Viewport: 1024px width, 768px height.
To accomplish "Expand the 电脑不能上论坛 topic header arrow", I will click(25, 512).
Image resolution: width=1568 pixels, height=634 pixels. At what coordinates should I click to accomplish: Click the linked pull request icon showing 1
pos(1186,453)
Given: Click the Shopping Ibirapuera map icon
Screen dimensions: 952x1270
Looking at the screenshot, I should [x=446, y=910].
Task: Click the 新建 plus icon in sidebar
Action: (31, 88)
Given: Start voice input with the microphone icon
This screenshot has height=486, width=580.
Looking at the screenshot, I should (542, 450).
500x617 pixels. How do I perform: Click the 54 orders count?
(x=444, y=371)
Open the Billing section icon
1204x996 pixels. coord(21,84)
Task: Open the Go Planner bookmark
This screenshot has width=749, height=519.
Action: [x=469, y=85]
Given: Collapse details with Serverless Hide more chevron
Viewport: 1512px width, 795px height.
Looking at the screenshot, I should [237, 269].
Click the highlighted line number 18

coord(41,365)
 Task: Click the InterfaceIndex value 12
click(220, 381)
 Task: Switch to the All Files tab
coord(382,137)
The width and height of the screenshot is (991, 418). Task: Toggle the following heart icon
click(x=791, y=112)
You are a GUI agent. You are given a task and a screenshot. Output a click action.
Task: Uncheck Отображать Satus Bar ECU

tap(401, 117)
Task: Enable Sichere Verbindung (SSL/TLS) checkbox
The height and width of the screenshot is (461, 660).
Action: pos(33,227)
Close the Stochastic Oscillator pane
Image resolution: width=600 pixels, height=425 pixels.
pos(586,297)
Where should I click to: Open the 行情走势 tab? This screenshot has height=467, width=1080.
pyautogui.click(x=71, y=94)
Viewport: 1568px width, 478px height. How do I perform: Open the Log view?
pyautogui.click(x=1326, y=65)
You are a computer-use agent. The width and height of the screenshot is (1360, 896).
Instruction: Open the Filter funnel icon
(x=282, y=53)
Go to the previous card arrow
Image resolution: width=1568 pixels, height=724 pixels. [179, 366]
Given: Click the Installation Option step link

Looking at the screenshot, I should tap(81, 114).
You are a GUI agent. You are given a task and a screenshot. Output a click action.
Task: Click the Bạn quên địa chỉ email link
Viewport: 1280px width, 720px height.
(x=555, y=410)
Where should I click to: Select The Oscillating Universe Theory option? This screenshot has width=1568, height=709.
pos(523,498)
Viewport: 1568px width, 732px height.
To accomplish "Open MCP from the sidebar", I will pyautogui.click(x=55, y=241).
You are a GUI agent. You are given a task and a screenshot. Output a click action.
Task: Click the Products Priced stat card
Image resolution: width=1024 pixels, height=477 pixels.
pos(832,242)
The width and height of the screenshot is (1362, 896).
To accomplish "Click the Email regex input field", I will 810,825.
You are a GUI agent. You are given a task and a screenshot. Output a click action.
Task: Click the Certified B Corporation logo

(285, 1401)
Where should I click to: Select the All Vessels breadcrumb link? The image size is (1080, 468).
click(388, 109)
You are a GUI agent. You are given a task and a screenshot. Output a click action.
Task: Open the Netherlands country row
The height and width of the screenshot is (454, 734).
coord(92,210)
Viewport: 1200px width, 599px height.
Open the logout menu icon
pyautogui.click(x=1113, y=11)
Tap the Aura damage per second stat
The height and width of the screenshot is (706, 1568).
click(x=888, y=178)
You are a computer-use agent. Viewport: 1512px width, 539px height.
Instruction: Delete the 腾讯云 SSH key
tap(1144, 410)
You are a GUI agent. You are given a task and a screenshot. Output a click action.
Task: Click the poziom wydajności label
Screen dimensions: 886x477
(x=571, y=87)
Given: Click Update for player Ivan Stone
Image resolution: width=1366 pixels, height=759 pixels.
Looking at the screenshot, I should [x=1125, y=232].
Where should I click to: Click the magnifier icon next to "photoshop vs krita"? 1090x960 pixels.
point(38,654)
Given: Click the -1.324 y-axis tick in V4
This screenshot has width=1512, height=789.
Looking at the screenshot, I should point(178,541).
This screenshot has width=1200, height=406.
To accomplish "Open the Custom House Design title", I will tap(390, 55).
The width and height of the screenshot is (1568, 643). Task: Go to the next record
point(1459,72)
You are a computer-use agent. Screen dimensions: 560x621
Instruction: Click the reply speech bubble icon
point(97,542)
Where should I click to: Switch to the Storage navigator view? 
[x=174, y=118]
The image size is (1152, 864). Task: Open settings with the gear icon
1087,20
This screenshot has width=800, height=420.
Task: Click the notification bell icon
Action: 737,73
+++
Your instructions: Copy all of the data above line for line, with no changes.

Exercise solution:
Viewport: 1024px width, 768px height.
To accomplish "Expand the 电脑不能上论坛 topic header arrow", I will click(25, 512).
Image resolution: width=1568 pixels, height=634 pixels. At what coordinates should I click to accomplish: Click the linked pull request icon showing 1
pos(1186,453)
Given: Click the Shopping Ibirapuera map icon
Screen dimensions: 952x1270
Looking at the screenshot, I should [x=446, y=910].
Task: Click the 新建 plus icon in sidebar
Action: (31, 88)
Given: Start voice input with the microphone icon
This screenshot has height=486, width=580.
Looking at the screenshot, I should (542, 450).
500x617 pixels. How do I perform: Click the 54 orders count?
(x=444, y=371)
Open the Billing section icon
1204x996 pixels. coord(21,84)
Task: Open the Go Planner bookmark
This screenshot has width=749, height=519.
Action: [x=469, y=85]
Given: Collapse details with Serverless Hide more chevron
Viewport: 1512px width, 795px height.
Looking at the screenshot, I should [237, 269].
Click the highlighted line number 18

coord(41,365)
 Task: Click the InterfaceIndex value 12
click(220, 381)
 Task: Switch to the All Files tab
coord(382,137)
The width and height of the screenshot is (991, 418). Task: Toggle the following heart icon
click(x=791, y=112)
You are a GUI agent. You are given a task and a screenshot. Output a click action.
Task: Uncheck Отображать Satus Bar ECU

tap(401, 117)
Task: Enable Sichere Verbindung (SSL/TLS) checkbox
The height and width of the screenshot is (461, 660).
Action: pos(33,227)
Close the Stochastic Oscillator pane
Image resolution: width=600 pixels, height=425 pixels.
pos(586,297)
Where should I click to: Open the 行情走势 tab? This screenshot has height=467, width=1080.
pyautogui.click(x=71, y=94)
Viewport: 1568px width, 478px height. How do I perform: Open the Log view?
pyautogui.click(x=1326, y=65)
You are a computer-use agent. The width and height of the screenshot is (1360, 896).
Instruction: Open the Filter funnel icon
(x=282, y=53)
Go to the previous card arrow
Image resolution: width=1568 pixels, height=724 pixels. [179, 366]
Given: Click the Installation Option step link

Looking at the screenshot, I should tap(81, 114).
You are a GUI agent. You are given a task and a screenshot. Output a click action.
Task: Click the Bạn quên địa chỉ email link
Viewport: 1280px width, 720px height.
(x=555, y=410)
Where should I click to: Select The Oscillating Universe Theory option? This screenshot has width=1568, height=709.
pos(523,498)
Viewport: 1568px width, 732px height.
To accomplish "Open MCP from the sidebar", I will pyautogui.click(x=55, y=241).
You are a GUI agent. You are given a task and a screenshot. Output a click action.
Task: Click the Products Priced stat card
Image resolution: width=1024 pixels, height=477 pixels.
pos(832,242)
The width and height of the screenshot is (1362, 896).
To accomplish "Click the Email regex input field", I will 810,825.
You are a GUI agent. You are given a task and a screenshot. Output a click action.
Task: Click the Certified B Corporation logo

(285, 1401)
Where should I click to: Select the All Vessels breadcrumb link? The image size is (1080, 468).
click(388, 109)
You are a GUI agent. You are given a task and a screenshot. Output a click action.
Task: Open the Netherlands country row
The height and width of the screenshot is (454, 734).
coord(92,210)
Viewport: 1200px width, 599px height.
Open the logout menu icon
pyautogui.click(x=1113, y=11)
Tap the Aura damage per second stat
The height and width of the screenshot is (706, 1568).
click(x=888, y=178)
You are a computer-use agent. Viewport: 1512px width, 539px height.
Instruction: Delete the 腾讯云 SSH key
tap(1144, 410)
You are a GUI agent. You are given a task and a screenshot. Output a click action.
Task: Click the poziom wydajności label
Screen dimensions: 886x477
(x=571, y=87)
Given: Click Update for player Ivan Stone
Image resolution: width=1366 pixels, height=759 pixels.
Looking at the screenshot, I should [x=1125, y=232].
Where should I click to: Click the magnifier icon next to "photoshop vs krita"? 1090x960 pixels.
point(38,654)
Given: Click the -1.324 y-axis tick in V4
This screenshot has width=1512, height=789.
Looking at the screenshot, I should point(178,541).
This screenshot has width=1200, height=406.
To accomplish "Open the Custom House Design title", I will tap(390, 55).
The width and height of the screenshot is (1568, 643). Task: Go to the next record
point(1459,72)
You are a computer-use agent. Screen dimensions: 560x621
Instruction: Click the reply speech bubble icon
point(97,542)
Where should I click to: Switch to the Storage navigator view? 
[x=174, y=118]
The image size is (1152, 864). Task: Open settings with the gear icon
1087,20
This screenshot has width=800, height=420.
Task: Click the notification bell icon
Action: 737,73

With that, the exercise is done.